Memorial Day came and went. June 6th was the 68th anniversary of D-Day, the Allied invasion of Normandy in World War II. The Internet was awash in reminiscences by surviving veterans. Still, I just couldn’t seem to write about the veteran who was on my mind.
A longtime friend, one I’ve known since we were a couple of skinny high school kids, died on January 9, just a few days after his 87th birthday. He was the last member of his B-29 crew to die. In an e-mail a year ago he wrote that the next to last survivor of his crew had died and he wept when he got the news.
I like to think he will weep no more, that he and his buddies are together in the next life – young again, fit and full of the old can-do spirit.
My high school friend, Le Triplett, was a radar-navigator on a B-29 stationed in the Pacific. Before he was old enough to vote he had flown on 33 bombing runs over Japan, many of them in a plane named The Gamecock.

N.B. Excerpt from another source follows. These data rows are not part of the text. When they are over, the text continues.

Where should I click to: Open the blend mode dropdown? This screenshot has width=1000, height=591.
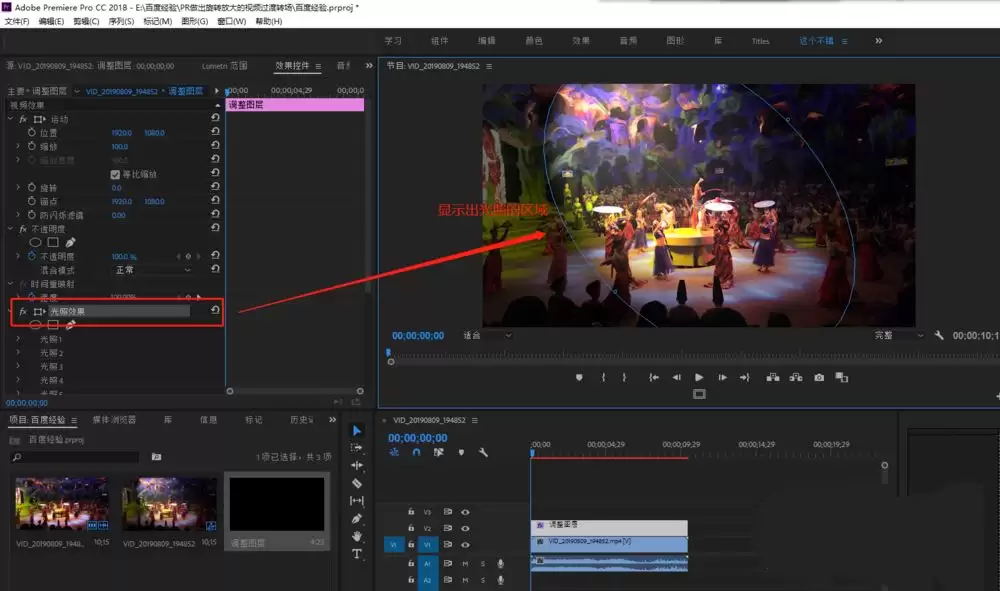[x=153, y=270]
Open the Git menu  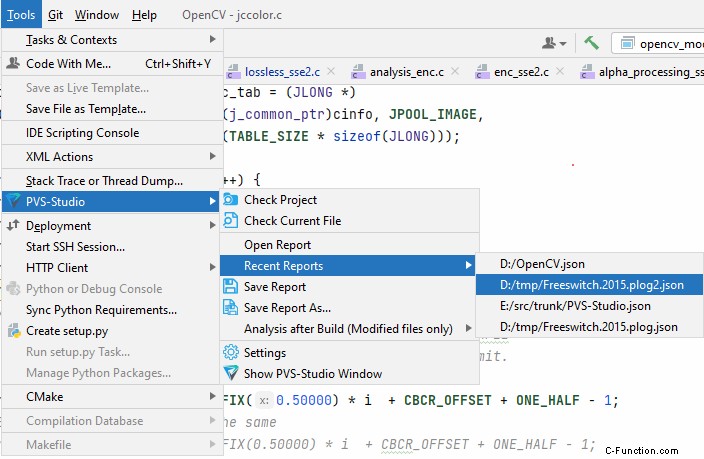tap(55, 15)
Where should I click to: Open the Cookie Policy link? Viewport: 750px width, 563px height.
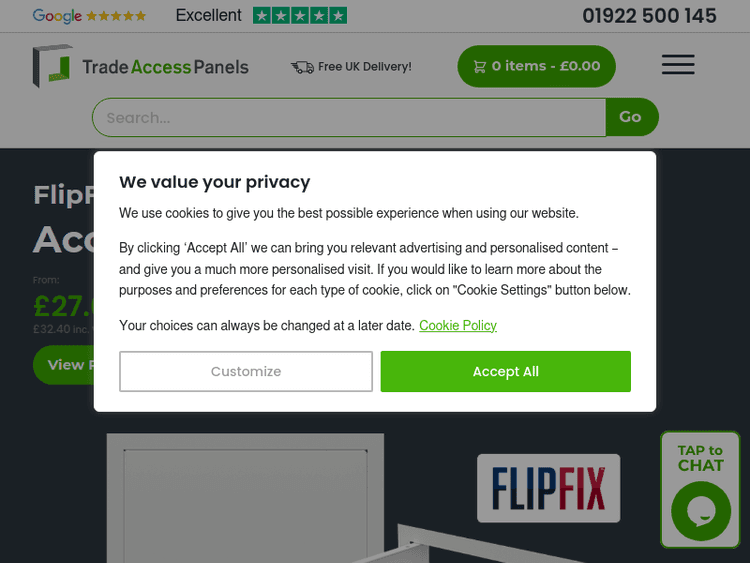click(x=458, y=326)
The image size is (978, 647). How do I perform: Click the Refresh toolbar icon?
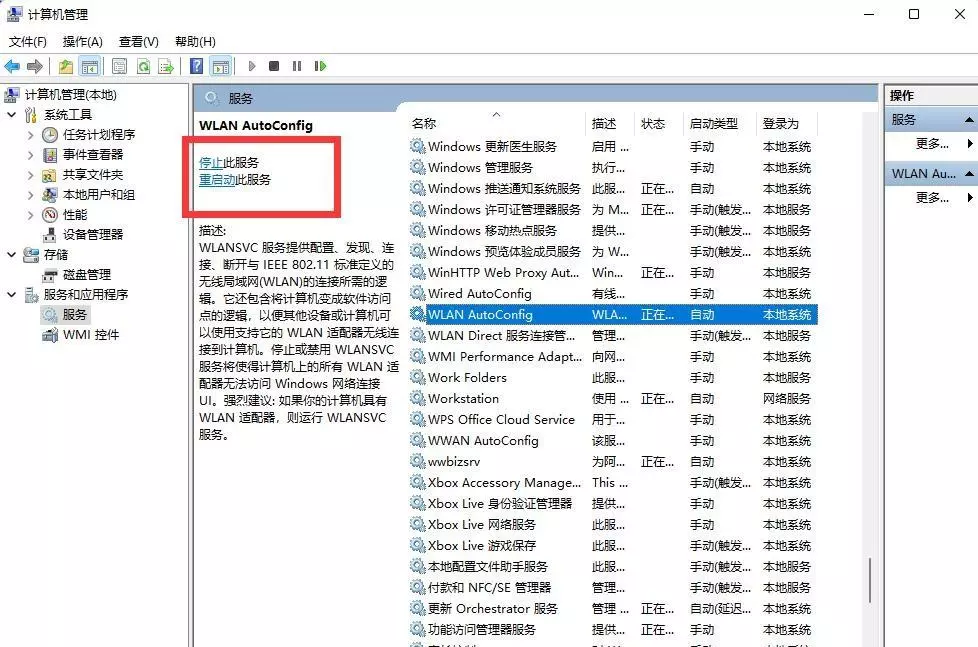click(x=143, y=66)
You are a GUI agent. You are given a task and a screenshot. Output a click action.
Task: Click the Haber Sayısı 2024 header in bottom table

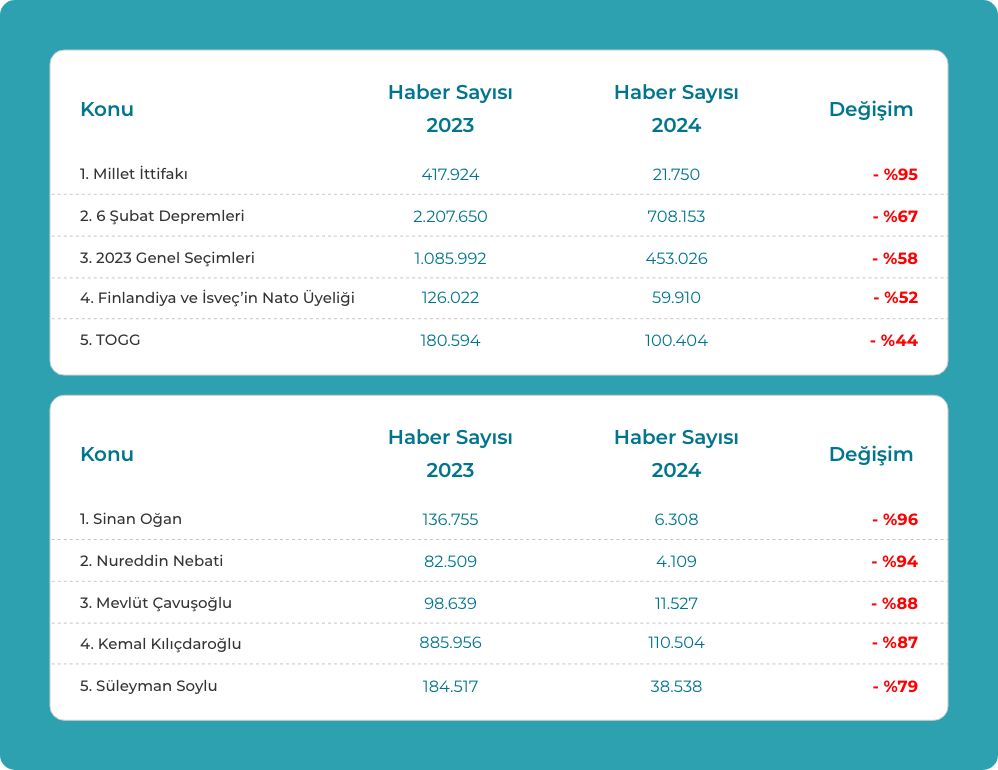coord(676,454)
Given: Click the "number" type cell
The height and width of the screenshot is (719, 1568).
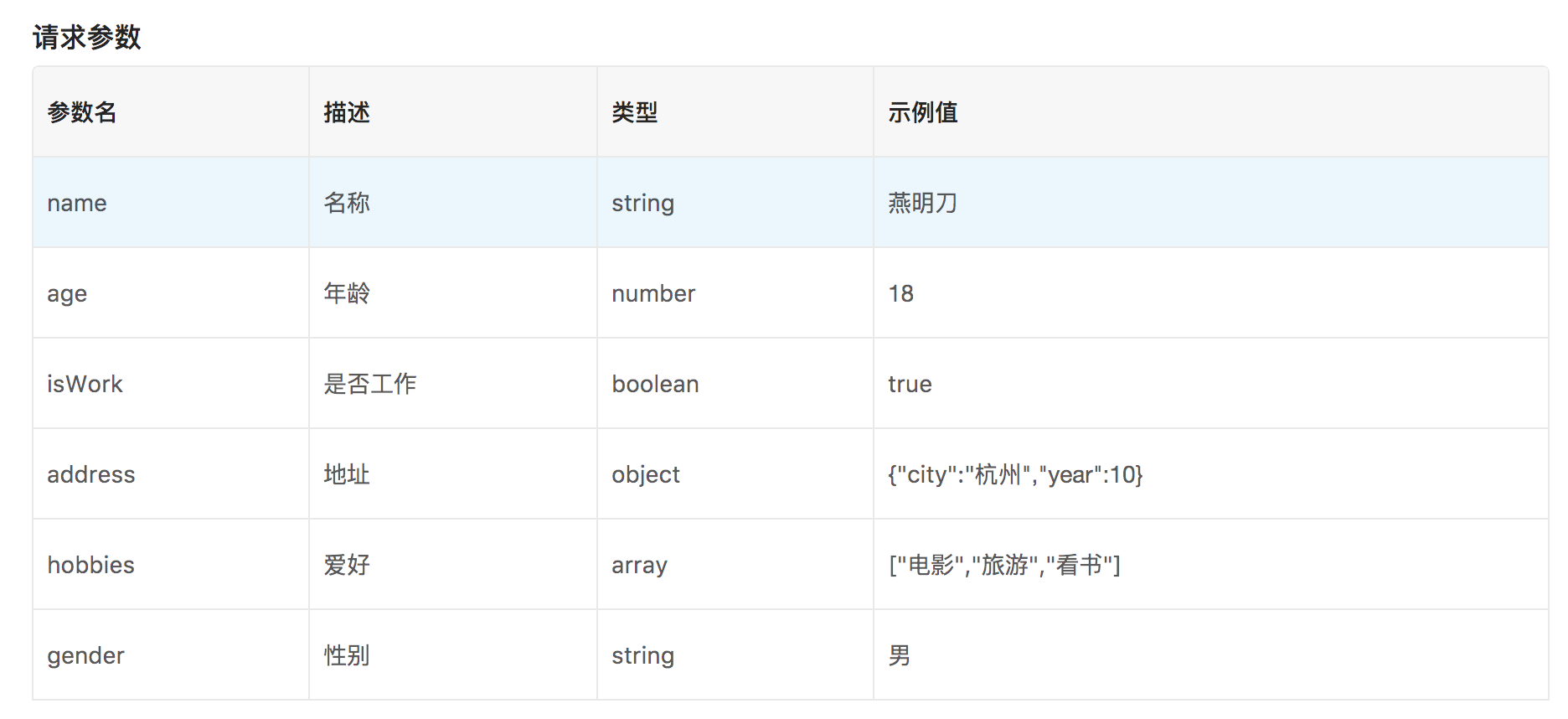Looking at the screenshot, I should point(653,294).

He steadfastly refused to tell me about his experiences, except for one brief story about firebombing Tokyo. That air raid was said to be the single most destructive air raid of the war, and it was during that raid that American flyboys encountered something new to them – the jet stream.
Le’s recollections of the March 1945 raid over Tokyo:
On our first raid on an aircraft plant at OTA we hit the jet stream, something we had never heard of. We were on the bomb run for over 30 minutes, bucking head winds and practically standing still according to ground speed, and the sky was buzzing with Jap fighters. Who knows where our bombs landed.
Weather and the jet stream made our first missions a big waste. That’s when (Gen. Curtis) LeMay took command and sent us in on low level night raids with fire bombs.
The raid ovcr Tokyo on March 10 — I have never been so scared in my life. Our plane was tossed around like a leaf. We were caught in thermals, winds rushing up, downdrafts pulling you down at high speed. The pilot and co-pilot really bent the controls bringing us out of a dive. I thought we had bought the farm.
When Le came home his troop ship sailed under the Golden Gate Bridge in San Francisco, a sight he never forgot. He moved to Colorado and enrolled in college under the G.I. Bill of Rights. There he met and married a beautiful girl named Nancy, and they raised a family in Greeley, Colorado. Le enjoyed a long and productive career in the field of education. For years he attended the high school reunion at Moss Consolidated High School near Holdenville, Oklahoma, and contributed books to the school library. He also attended the annual reunions of his bomb group.
From the World Wide Web:
Firestorm over Tokyo
“The 334 B-29s that bombed Tokyo on March 9 – 10, 1945 did so with impunity releasing some 2,000 tons of bombs. The fires that raged joined and created a firestorm that burned out 16 square miles of the city – killing 83,000 people and injuring 41,000 more. 267,171 buildings and structures were destroyed leaving a million people homeless. It turned out to be the single most destructive air raid of the war.”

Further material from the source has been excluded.